┌─ Data records

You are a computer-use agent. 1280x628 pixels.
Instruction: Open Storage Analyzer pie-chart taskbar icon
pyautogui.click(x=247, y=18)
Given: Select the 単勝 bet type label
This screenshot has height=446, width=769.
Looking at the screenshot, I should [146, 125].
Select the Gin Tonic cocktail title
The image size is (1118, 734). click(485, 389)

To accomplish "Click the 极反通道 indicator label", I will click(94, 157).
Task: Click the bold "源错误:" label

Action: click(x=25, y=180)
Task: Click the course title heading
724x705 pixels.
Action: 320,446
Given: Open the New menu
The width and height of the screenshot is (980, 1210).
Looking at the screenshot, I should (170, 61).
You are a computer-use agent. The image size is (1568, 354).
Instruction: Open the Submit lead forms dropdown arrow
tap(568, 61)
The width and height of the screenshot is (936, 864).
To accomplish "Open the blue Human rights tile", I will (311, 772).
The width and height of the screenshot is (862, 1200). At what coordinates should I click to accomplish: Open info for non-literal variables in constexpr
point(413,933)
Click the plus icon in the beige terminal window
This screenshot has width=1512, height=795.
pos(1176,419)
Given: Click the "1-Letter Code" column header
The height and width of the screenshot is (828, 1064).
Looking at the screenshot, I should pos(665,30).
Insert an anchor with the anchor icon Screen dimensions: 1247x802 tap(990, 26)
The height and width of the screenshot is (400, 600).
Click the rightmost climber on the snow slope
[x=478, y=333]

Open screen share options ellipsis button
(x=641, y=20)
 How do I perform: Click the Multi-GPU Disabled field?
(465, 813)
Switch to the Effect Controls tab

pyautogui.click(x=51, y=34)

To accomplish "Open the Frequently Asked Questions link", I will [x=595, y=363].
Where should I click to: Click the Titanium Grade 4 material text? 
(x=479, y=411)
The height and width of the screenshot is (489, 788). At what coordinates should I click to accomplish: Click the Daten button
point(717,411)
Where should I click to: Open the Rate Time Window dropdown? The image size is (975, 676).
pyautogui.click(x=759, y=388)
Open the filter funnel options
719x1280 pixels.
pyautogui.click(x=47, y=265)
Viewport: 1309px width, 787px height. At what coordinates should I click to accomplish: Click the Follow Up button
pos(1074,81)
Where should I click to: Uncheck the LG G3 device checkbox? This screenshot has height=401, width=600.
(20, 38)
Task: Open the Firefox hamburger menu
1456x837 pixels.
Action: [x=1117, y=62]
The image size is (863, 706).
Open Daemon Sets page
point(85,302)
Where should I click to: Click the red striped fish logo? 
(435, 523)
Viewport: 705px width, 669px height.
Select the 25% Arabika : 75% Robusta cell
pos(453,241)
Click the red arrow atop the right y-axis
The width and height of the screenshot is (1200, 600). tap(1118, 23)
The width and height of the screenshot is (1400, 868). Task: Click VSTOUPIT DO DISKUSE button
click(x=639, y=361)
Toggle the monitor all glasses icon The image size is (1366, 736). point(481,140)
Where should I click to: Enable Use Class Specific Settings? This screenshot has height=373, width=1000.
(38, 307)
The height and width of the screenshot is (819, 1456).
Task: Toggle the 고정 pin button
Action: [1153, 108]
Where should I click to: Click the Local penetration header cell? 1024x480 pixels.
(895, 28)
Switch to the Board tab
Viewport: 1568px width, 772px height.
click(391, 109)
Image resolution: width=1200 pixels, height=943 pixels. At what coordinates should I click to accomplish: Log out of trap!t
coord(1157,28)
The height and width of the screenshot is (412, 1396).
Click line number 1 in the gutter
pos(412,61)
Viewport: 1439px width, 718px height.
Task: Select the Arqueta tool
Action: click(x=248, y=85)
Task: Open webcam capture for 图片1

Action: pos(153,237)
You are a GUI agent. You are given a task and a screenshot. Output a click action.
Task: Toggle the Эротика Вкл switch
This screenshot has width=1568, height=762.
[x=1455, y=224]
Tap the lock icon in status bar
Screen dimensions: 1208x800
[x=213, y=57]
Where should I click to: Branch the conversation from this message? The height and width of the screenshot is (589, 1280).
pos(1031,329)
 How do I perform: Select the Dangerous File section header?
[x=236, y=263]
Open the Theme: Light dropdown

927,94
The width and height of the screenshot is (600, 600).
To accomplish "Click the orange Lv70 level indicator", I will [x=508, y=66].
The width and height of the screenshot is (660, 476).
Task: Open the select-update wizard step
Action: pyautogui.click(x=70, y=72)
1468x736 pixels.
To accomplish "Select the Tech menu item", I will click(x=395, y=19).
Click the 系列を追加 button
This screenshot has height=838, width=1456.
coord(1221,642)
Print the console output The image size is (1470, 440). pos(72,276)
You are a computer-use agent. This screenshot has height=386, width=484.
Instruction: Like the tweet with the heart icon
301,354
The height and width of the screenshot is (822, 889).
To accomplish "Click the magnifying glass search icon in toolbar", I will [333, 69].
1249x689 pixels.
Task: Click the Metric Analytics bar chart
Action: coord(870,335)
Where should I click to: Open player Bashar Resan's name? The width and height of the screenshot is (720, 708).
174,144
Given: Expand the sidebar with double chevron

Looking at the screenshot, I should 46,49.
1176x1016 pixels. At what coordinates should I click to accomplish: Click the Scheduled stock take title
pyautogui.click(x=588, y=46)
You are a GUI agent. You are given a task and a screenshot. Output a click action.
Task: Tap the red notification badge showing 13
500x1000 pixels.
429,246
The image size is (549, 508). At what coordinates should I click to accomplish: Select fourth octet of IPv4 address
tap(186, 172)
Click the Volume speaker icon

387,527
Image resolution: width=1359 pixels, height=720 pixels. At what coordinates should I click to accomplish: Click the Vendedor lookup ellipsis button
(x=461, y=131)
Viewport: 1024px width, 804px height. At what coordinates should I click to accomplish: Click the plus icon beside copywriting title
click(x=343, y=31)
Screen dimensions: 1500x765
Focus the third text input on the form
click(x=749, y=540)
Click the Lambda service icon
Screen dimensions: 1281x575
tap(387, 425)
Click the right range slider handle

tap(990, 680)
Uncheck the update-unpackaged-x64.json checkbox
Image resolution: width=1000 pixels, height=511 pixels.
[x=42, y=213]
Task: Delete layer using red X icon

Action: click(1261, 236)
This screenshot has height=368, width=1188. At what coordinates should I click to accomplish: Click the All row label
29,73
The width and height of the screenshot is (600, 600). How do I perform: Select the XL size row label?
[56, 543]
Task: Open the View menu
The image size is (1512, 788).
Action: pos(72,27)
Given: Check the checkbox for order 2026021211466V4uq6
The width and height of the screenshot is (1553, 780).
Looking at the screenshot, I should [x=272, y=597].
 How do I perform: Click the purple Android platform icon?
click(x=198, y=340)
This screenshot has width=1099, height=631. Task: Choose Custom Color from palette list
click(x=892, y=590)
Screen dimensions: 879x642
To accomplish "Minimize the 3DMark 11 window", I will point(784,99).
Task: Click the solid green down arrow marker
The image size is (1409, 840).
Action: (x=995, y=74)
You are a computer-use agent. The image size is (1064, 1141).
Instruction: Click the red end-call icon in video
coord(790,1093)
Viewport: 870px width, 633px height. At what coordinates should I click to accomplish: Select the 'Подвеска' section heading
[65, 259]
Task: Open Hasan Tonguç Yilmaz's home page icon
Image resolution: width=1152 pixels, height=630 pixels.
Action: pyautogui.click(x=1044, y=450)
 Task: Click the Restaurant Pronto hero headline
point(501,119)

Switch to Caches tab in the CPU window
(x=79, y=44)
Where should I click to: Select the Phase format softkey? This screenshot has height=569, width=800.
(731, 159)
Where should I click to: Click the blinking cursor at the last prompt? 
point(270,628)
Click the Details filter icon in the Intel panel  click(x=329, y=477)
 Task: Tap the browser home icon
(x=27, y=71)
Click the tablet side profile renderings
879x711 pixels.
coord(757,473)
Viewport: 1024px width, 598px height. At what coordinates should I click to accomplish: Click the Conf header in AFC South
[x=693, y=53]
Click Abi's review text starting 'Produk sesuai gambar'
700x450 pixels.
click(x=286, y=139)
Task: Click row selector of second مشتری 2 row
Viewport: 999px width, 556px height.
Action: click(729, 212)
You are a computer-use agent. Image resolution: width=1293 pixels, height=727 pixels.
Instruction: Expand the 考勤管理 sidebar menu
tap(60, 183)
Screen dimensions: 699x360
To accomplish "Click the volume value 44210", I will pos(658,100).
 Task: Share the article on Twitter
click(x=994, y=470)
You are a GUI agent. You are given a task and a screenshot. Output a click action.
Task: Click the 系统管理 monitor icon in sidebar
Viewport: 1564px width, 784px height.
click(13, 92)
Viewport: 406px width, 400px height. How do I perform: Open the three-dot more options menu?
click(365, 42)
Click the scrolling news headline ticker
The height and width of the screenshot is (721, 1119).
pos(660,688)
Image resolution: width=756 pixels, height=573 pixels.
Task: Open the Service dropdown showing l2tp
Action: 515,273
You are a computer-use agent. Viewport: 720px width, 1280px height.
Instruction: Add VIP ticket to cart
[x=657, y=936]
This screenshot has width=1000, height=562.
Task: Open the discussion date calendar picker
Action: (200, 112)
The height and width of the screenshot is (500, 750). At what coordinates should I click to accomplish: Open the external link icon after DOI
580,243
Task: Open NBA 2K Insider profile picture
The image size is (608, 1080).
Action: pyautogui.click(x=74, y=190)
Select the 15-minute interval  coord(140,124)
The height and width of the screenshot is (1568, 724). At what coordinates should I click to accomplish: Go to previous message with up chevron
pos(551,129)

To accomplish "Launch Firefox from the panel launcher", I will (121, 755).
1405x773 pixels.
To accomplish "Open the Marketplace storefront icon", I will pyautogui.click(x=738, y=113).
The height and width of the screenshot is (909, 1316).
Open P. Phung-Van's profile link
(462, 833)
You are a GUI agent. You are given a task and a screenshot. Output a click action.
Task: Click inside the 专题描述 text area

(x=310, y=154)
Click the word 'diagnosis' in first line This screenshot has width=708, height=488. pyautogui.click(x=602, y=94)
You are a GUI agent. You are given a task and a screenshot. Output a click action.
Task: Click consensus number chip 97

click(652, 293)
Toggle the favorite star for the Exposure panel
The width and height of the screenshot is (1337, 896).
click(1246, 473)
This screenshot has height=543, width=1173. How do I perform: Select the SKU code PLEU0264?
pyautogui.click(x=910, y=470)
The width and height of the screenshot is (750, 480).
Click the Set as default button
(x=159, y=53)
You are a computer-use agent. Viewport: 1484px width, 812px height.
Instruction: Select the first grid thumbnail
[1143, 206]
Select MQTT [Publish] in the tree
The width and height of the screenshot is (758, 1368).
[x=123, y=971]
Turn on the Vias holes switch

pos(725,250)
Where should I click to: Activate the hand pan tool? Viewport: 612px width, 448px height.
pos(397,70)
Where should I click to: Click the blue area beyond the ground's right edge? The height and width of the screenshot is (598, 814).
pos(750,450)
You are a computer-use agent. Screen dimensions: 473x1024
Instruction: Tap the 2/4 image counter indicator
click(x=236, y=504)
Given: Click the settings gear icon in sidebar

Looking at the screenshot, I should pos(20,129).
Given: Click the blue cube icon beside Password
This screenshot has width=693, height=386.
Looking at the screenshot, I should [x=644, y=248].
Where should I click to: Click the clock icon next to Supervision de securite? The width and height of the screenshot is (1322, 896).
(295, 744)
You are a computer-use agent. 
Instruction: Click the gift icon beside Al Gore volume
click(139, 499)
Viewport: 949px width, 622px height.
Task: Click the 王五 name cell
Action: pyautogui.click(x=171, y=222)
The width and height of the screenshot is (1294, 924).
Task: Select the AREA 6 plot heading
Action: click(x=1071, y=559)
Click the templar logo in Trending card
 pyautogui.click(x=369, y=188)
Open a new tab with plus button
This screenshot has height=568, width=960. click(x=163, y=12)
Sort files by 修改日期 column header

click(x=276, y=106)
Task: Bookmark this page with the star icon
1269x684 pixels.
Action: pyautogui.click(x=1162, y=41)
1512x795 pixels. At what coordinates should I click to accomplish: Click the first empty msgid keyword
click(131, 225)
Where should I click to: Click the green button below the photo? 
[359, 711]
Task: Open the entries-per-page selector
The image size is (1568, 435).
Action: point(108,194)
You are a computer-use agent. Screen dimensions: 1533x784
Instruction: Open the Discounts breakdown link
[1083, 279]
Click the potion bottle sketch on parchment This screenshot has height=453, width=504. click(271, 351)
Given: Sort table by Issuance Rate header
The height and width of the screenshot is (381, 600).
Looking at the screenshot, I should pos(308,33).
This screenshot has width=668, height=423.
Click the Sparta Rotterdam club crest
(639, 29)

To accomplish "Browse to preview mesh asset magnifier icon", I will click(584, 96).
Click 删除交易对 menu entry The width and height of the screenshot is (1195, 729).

└─

▶ [Exercise requirements] Filter the data above, keeping only lines that include the string "Firefox".

▶ [Reply to the exercise]
Task: Open the Firefox hamburger menu
To accomplish "Launch Firefox from the panel launcher", I will (121, 755).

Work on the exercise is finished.